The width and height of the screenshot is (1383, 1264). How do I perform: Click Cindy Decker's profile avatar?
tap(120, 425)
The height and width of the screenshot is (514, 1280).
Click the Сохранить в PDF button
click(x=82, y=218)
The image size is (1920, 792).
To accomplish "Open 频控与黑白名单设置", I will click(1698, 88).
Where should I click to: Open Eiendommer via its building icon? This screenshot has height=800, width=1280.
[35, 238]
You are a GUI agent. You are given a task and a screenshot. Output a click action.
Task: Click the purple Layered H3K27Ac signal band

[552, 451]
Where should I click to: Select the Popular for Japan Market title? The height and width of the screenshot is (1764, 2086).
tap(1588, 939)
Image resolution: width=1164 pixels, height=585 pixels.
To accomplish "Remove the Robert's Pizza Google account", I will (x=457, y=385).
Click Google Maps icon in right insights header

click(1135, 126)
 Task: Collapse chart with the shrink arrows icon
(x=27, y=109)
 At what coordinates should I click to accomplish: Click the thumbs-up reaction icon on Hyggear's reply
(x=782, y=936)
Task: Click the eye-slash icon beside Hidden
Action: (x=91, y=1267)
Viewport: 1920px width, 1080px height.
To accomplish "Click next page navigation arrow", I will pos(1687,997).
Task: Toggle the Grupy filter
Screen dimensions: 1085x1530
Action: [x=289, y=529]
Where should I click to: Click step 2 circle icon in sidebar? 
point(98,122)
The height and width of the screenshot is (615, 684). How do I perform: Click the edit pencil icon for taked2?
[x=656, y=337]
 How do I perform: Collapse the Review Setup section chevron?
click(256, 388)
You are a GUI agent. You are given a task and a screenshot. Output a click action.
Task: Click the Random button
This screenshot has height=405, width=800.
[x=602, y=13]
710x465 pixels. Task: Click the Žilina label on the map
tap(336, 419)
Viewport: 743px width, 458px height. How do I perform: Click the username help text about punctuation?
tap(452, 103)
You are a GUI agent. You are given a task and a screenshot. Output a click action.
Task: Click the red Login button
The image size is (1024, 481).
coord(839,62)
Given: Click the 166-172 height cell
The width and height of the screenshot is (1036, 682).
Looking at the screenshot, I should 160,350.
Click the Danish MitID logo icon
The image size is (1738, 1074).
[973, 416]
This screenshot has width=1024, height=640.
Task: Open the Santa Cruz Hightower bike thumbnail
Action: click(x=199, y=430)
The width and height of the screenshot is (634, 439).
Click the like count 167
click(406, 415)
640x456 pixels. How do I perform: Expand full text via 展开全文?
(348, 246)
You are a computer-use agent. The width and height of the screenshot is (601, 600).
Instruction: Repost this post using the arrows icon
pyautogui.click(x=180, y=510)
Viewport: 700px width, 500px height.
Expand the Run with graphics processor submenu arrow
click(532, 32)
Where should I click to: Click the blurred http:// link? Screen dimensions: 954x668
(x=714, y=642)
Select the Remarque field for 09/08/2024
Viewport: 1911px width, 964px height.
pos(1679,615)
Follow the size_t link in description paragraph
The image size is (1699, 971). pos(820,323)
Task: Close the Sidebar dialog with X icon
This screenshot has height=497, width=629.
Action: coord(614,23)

● **ASSIGNMENT**
Every line above from the line with "The image size is (1024, 481)." to the line with "You are a computer-use", inclusive, must be returned exactly; no other line belongs in the reply.

● **TASK RESULT**
The image size is (1024, 481).
coord(839,62)
Given: Click the 166-172 height cell
The width and height of the screenshot is (1036, 682).
Looking at the screenshot, I should 160,350.
Click the Danish MitID logo icon
The image size is (1738, 1074).
[973, 416]
This screenshot has width=1024, height=640.
Task: Open the Santa Cruz Hightower bike thumbnail
Action: click(x=199, y=430)
The width and height of the screenshot is (634, 439).
Click the like count 167
click(406, 415)
640x456 pixels. How do I perform: Expand full text via 展开全文?
(348, 246)
You are a computer-use agent. The width and height of the screenshot is (601, 600).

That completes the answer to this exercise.